The problem asks to rationalize the expression $$\dfrac{1}{3-2\sqrt{2}}$$. Rationalizing a denominator means transforming the expression so that there are no square roots in the denominator.

**step2** Assessing mathematical scope and constraints

As a mathematician, I adhere strictly to the provided guidelines, which state that solutions must follow Common Core standards from grade K to grade 5, and should not use methods beyond the elementary school level, such as algebraic equations. This problem involves several concepts that are introduced much later in a student's mathematics education.

**step3** Identifying concepts beyond K-5 curriculum

Specifically, the expression contains a square root ($$\sqrt{2}$$), which is an irrational number. The concept of irrational numbers and operations involving them (like rationalizing denominators) are typically introduced in middle school (e.g., Grade 8 Common Core standards for "The Real Number System") and high school algebra. The process of rationalizing this particular denominator requires multiplying by its conjugate (e.g., $$3+2\sqrt{2}$$) and applying the algebraic identity of the difference of squares ($$(a-b)(a+b) = a^2 - b^2$$).
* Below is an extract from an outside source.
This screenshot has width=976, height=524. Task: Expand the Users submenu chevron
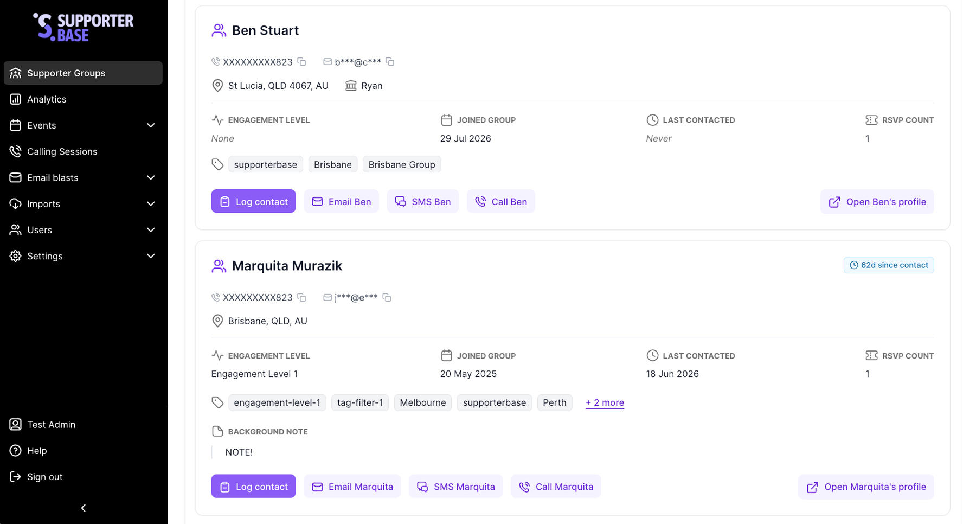tap(151, 230)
These topics are not part of the foundational arithmetic, number sense, and basic geometry covered in grades K-5.

**step4** Conclusion regarding solvability within constraints

Given that the problem necessitates the use of mathematical concepts and methods (irrational numbers, square roots, algebraic identities, and the specific procedure of rationalizing denominators) that are beyond the K-5 curriculum, it is not possible to provide a step-by-step solution for this problem while strictly adhering to the specified elementary school level constraints. A wise mathematician recognizes the appropriate domain for problem-solving methods.